**WORK TO COMPLETE:**
Output every one of the following rows verbatim, with no line altered, added, or dropped.

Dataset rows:
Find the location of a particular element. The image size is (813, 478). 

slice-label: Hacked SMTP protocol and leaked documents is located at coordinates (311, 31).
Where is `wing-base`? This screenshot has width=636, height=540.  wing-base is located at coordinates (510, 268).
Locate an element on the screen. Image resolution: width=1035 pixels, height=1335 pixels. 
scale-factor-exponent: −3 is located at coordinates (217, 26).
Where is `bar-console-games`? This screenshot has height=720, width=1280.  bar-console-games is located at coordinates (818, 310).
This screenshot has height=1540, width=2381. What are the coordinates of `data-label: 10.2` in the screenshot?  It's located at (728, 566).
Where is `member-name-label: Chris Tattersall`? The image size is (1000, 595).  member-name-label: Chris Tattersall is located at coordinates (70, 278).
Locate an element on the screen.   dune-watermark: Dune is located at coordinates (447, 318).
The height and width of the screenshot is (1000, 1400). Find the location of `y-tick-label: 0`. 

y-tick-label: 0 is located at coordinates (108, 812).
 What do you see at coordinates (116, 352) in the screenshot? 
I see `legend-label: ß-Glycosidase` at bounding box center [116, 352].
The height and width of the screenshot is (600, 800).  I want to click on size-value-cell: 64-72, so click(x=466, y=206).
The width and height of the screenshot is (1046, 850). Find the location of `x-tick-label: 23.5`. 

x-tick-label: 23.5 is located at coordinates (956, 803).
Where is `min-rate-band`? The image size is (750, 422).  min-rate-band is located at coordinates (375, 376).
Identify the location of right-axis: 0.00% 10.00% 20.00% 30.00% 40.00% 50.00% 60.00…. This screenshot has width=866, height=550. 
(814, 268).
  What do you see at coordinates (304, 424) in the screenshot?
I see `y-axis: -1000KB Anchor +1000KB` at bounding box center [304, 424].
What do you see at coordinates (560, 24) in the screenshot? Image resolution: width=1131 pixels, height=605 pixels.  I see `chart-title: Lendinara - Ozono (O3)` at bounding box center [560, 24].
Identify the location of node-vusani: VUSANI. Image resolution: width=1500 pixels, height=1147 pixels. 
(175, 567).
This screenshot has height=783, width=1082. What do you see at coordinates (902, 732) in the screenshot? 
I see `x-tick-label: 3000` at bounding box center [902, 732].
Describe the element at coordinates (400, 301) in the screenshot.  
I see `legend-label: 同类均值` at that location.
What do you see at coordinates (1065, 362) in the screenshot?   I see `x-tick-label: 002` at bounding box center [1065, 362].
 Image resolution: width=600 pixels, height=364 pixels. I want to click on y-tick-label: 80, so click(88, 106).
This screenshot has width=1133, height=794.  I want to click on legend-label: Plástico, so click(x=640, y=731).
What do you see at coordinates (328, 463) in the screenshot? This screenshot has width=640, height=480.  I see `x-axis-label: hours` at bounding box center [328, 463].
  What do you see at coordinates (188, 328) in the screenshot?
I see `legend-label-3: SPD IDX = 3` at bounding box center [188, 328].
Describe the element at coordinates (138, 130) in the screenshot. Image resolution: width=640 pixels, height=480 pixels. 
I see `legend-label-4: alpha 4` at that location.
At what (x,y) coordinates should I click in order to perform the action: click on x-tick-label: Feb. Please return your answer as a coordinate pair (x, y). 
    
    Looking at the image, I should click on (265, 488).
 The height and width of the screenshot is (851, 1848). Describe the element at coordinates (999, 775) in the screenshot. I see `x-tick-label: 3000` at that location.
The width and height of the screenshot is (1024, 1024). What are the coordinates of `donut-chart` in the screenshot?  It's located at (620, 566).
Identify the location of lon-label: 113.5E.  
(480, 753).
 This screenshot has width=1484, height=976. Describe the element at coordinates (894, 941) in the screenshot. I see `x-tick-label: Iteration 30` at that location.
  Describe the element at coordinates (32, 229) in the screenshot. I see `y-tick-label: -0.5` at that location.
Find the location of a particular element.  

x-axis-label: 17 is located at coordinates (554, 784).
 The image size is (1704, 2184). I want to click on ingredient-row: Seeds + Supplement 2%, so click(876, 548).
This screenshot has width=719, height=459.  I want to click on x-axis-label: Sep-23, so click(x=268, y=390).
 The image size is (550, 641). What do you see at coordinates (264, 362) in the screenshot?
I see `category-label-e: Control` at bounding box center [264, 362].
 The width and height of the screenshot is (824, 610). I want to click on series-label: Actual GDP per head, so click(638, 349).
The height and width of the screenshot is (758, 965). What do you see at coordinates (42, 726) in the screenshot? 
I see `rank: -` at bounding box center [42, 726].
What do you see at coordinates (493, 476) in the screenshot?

**EXERCISE RESPONSE:**
Find the location of a particular element. The image size is (813, 478). 

slice-label: Hacked SMTP protocol and leaked documents is located at coordinates (311, 31).
Where is `wing-base`? This screenshot has width=636, height=540.  wing-base is located at coordinates (510, 268).
Locate an element on the screen. Image resolution: width=1035 pixels, height=1335 pixels. 
scale-factor-exponent: −3 is located at coordinates (217, 26).
Where is `bar-console-games`? This screenshot has height=720, width=1280.  bar-console-games is located at coordinates (818, 310).
This screenshot has height=1540, width=2381. What are the coordinates of `data-label: 10.2` in the screenshot?  It's located at (728, 566).
Where is `member-name-label: Chris Tattersall`? The image size is (1000, 595).  member-name-label: Chris Tattersall is located at coordinates (70, 278).
Locate an element on the screen.   dune-watermark: Dune is located at coordinates (447, 318).
The height and width of the screenshot is (1000, 1400). Find the location of `y-tick-label: 0`. 

y-tick-label: 0 is located at coordinates (108, 812).
 What do you see at coordinates (116, 352) in the screenshot? 
I see `legend-label: ß-Glycosidase` at bounding box center [116, 352].
The height and width of the screenshot is (600, 800).  I want to click on size-value-cell: 64-72, so click(x=466, y=206).
The width and height of the screenshot is (1046, 850). Find the location of `x-tick-label: 23.5`. 

x-tick-label: 23.5 is located at coordinates (956, 803).
Where is `min-rate-band`? The image size is (750, 422).  min-rate-band is located at coordinates (375, 376).
Identify the location of right-axis: 0.00% 10.00% 20.00% 30.00% 40.00% 50.00% 60.00…. This screenshot has width=866, height=550. 
(814, 268).
  What do you see at coordinates (304, 424) in the screenshot?
I see `y-axis: -1000KB Anchor +1000KB` at bounding box center [304, 424].
What do you see at coordinates (560, 24) in the screenshot? Image resolution: width=1131 pixels, height=605 pixels.  I see `chart-title: Lendinara - Ozono (O3)` at bounding box center [560, 24].
Identify the location of node-vusani: VUSANI. Image resolution: width=1500 pixels, height=1147 pixels. 
(175, 567).
This screenshot has height=783, width=1082. What do you see at coordinates (902, 732) in the screenshot? 
I see `x-tick-label: 3000` at bounding box center [902, 732].
Describe the element at coordinates (400, 301) in the screenshot.  
I see `legend-label: 同类均值` at that location.
What do you see at coordinates (1065, 362) in the screenshot?   I see `x-tick-label: 002` at bounding box center [1065, 362].
 Image resolution: width=600 pixels, height=364 pixels. I want to click on y-tick-label: 80, so click(88, 106).
This screenshot has width=1133, height=794.  I want to click on legend-label: Plástico, so click(x=640, y=731).
What do you see at coordinates (328, 463) in the screenshot? This screenshot has width=640, height=480.  I see `x-axis-label: hours` at bounding box center [328, 463].
  What do you see at coordinates (188, 328) in the screenshot?
I see `legend-label-3: SPD IDX = 3` at bounding box center [188, 328].
Describe the element at coordinates (138, 130) in the screenshot. Image resolution: width=640 pixels, height=480 pixels. 
I see `legend-label-4: alpha 4` at that location.
At what (x,y) coordinates should I click in order to perform the action: click on x-tick-label: Feb. Please return your answer as a coordinate pair (x, y). 
    
    Looking at the image, I should click on (265, 488).
 The height and width of the screenshot is (851, 1848). Describe the element at coordinates (999, 775) in the screenshot. I see `x-tick-label: 3000` at that location.
The width and height of the screenshot is (1024, 1024). What are the coordinates of `donut-chart` in the screenshot?  It's located at (620, 566).
Identify the location of lon-label: 113.5E.  
(480, 753).
 This screenshot has width=1484, height=976. Describe the element at coordinates (894, 941) in the screenshot. I see `x-tick-label: Iteration 30` at that location.
  Describe the element at coordinates (32, 229) in the screenshot. I see `y-tick-label: -0.5` at that location.
Find the location of a particular element.  

x-axis-label: 17 is located at coordinates (554, 784).
 The image size is (1704, 2184). I want to click on ingredient-row: Seeds + Supplement 2%, so click(876, 548).
This screenshot has width=719, height=459.  I want to click on x-axis-label: Sep-23, so click(x=268, y=390).
 The image size is (550, 641). What do you see at coordinates (264, 362) in the screenshot?
I see `category-label-e: Control` at bounding box center [264, 362].
 The width and height of the screenshot is (824, 610). I want to click on series-label: Actual GDP per head, so click(638, 349).
The height and width of the screenshot is (758, 965). What do you see at coordinates (42, 726) in the screenshot? 
I see `rank: -` at bounding box center [42, 726].
What do you see at coordinates (493, 476) in the screenshot?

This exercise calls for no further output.